Garnishing of the paycheck occurs for many different reasons, to include payment of back child support and alimony, as well as other debts like back taxes. You may have been going back and forth with the IRS over funds they say you owe, and they will not be shy about making sure you pay back the debt. A court order is not required in that case, and the IRS may take a significant chunk of your check, depending on your deductions and dependents. The IRS will first send a wage levy notice to your employer, so you will have a heads-up before they begin taking your money, as well as the opportunity to fill out an exemption claim form.

Student Loan Servicers & Creditors May Take Up to 25 Percent

Creditors may also be able to have your wages garnished after they have sued you and not only won the case but a court order too. And while the IRS can take more than most, here you will find that creditors have a limit generally of around 25 percent of your net take-home pay. This varies by state. Wage garnishing is often mentioned in regards to student loans that are in default as well. This is unfortunately a reality, and the Department of Education does not require a court order either. If your student loan is in default, they can take up to 15 percent of your wages, after notifying you a month in advance. This is one reason it is very important not to let a student loan go into default—not to mention the damage it does to your credit. There are several different forms of repayment programs (income-driven) as well as forgiveness programs that many are able to qualify for, as well as deferment and forbearance, before heading into default.

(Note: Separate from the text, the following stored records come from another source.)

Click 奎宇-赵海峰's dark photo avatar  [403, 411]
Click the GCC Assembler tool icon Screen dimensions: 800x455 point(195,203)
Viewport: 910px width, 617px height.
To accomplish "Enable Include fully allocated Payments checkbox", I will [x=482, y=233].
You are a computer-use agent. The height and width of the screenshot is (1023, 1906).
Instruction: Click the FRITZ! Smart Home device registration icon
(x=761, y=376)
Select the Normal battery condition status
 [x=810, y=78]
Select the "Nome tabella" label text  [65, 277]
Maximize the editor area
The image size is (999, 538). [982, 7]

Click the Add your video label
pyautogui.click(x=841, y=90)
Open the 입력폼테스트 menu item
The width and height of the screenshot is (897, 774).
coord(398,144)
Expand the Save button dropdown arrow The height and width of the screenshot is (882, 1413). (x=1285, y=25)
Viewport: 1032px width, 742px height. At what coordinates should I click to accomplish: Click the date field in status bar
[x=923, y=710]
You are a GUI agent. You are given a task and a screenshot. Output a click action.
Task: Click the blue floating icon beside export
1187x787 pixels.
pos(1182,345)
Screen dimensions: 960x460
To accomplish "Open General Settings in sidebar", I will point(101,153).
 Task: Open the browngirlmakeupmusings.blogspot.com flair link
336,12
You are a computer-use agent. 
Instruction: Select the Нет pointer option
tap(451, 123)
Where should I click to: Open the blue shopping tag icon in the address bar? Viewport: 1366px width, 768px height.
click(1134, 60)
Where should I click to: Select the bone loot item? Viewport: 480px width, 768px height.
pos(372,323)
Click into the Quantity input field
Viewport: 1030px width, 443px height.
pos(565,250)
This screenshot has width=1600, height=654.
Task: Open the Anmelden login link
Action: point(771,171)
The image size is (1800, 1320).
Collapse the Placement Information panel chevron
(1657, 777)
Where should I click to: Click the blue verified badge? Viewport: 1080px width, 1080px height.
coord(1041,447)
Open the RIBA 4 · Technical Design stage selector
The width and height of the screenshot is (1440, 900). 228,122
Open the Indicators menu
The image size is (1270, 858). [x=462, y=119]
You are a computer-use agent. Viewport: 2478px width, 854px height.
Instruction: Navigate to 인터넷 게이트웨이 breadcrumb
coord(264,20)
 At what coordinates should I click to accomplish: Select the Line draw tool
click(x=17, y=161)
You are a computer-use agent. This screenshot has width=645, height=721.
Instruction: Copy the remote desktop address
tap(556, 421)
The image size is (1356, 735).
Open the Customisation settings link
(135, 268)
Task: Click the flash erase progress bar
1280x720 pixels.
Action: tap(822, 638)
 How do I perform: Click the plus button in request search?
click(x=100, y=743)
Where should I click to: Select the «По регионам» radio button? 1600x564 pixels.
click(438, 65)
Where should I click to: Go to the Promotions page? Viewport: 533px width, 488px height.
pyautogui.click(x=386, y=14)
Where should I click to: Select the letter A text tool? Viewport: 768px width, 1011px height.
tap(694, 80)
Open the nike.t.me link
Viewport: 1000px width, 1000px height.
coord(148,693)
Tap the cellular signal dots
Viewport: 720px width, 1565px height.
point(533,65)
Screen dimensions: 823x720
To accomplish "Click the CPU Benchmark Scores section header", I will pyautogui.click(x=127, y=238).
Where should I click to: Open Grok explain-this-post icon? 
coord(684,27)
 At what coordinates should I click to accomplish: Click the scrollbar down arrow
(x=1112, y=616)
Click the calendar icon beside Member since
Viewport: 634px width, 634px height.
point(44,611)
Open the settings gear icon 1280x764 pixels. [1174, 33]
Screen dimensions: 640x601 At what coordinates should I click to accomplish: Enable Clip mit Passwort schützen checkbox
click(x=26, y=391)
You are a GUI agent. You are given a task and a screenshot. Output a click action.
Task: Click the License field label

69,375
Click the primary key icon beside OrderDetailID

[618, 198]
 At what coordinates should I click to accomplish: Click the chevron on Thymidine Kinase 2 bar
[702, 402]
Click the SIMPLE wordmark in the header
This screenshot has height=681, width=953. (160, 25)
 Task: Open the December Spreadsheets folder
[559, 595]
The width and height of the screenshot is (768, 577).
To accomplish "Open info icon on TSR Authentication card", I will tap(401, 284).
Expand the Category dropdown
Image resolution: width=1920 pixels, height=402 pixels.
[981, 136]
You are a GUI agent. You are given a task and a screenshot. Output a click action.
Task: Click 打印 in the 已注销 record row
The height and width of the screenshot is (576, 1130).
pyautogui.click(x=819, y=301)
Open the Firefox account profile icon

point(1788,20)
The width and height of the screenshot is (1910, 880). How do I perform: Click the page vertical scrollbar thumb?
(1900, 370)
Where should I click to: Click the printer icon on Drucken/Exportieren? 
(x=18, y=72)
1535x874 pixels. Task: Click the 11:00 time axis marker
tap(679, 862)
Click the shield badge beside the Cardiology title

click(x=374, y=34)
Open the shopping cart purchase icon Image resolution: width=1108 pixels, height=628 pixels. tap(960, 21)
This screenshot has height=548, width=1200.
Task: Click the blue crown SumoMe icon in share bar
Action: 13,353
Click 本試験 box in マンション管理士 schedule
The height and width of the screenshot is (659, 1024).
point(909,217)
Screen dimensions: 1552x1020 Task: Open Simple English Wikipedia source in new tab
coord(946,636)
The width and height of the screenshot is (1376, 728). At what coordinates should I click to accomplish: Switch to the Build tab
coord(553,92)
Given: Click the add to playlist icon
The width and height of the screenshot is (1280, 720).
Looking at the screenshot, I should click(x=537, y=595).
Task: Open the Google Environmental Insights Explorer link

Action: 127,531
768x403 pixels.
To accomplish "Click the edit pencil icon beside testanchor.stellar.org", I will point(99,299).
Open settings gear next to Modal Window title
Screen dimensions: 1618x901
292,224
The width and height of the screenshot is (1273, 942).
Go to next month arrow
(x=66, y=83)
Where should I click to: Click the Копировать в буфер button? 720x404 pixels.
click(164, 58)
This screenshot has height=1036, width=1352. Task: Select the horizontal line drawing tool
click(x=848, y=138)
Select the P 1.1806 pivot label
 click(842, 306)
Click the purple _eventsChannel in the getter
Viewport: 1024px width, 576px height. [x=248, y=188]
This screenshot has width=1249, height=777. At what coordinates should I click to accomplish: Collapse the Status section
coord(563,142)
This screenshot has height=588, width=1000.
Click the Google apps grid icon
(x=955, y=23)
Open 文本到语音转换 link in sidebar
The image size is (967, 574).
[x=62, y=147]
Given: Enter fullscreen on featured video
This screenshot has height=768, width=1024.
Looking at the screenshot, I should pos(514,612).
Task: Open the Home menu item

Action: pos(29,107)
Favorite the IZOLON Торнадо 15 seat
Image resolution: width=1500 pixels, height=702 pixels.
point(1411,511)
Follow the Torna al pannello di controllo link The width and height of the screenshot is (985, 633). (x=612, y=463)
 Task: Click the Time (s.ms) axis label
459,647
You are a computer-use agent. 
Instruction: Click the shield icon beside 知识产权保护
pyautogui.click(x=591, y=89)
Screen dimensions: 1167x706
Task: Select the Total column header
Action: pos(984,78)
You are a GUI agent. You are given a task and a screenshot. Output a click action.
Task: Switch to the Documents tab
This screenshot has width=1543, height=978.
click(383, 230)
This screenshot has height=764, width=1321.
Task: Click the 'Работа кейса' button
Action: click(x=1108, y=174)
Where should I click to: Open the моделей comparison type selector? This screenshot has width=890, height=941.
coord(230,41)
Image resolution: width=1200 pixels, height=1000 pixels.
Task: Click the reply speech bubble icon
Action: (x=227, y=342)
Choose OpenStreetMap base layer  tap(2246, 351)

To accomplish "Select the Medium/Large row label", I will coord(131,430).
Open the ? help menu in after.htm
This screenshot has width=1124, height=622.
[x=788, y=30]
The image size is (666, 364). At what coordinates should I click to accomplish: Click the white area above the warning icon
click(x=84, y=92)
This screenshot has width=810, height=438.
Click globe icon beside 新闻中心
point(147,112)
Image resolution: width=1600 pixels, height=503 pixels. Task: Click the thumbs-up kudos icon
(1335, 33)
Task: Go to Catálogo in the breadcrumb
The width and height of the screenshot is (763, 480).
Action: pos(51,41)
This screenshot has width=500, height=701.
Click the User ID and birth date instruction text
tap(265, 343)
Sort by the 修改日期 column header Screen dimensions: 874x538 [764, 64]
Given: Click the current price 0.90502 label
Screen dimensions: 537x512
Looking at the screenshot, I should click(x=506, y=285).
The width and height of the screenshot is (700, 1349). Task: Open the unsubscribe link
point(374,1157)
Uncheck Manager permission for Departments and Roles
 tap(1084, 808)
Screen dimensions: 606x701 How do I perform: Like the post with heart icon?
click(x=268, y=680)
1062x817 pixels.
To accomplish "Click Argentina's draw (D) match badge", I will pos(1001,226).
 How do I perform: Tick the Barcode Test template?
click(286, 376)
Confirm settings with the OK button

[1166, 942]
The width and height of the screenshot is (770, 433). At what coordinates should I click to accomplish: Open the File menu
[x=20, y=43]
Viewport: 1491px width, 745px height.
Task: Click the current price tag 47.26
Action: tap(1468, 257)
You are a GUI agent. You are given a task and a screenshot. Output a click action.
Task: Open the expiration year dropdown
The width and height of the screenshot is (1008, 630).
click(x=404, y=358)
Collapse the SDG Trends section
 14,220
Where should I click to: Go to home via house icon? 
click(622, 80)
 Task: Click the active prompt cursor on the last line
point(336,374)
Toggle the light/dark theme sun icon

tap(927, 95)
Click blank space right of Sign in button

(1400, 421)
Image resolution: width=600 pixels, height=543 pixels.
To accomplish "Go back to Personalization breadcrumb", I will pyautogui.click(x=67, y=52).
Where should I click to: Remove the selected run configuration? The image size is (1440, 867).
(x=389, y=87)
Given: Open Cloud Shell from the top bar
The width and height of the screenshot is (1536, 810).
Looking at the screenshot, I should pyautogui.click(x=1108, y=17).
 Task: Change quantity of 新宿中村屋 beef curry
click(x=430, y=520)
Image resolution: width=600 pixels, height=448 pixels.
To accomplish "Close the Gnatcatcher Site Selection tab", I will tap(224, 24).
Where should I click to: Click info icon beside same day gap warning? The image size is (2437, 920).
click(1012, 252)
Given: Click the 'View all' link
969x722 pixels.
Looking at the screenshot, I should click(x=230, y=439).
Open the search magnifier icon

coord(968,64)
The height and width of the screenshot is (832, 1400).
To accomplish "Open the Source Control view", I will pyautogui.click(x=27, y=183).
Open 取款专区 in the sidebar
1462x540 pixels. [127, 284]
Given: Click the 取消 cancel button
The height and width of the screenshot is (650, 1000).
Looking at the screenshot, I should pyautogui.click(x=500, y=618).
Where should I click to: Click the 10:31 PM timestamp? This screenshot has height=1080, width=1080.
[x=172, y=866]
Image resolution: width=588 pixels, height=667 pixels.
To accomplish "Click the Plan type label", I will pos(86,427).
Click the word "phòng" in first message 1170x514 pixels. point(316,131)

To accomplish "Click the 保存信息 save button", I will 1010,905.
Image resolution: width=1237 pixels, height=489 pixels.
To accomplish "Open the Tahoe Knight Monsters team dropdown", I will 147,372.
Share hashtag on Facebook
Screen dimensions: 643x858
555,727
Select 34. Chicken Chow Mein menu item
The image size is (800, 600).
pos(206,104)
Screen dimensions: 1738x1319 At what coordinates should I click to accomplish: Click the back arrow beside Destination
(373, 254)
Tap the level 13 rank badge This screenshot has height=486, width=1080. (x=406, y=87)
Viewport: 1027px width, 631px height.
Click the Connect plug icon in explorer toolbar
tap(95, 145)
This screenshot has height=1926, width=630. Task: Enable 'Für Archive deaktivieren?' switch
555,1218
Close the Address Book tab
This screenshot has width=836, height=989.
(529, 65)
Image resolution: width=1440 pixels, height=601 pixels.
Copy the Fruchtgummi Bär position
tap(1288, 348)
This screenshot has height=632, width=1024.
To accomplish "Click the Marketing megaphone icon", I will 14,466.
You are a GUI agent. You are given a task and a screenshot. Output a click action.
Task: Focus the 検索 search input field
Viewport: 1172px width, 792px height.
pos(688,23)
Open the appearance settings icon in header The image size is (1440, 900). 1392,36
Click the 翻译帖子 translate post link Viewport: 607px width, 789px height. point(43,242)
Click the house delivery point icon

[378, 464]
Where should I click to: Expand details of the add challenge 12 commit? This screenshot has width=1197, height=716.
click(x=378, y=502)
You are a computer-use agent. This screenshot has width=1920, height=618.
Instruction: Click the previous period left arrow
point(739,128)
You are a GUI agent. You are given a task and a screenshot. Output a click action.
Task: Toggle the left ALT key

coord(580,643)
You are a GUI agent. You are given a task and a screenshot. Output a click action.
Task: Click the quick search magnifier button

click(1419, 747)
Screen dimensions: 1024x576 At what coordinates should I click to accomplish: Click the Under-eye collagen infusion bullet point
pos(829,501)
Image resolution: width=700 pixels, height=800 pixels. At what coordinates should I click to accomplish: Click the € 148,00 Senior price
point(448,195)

Contact Us if You Need Advice Regarding Debt

If credit card debt, student loan debt, or other financial issues are currently a challenge and you need advice, contact Fitzgerald & Campbell, APLC, a law firm with decades of experience in helping clients to explore their financial options. Let us review your case and help you go from there. We are here to help! Call us today for a free consultation at (844) 431-3851, or email us at info@debtorprotectors.com.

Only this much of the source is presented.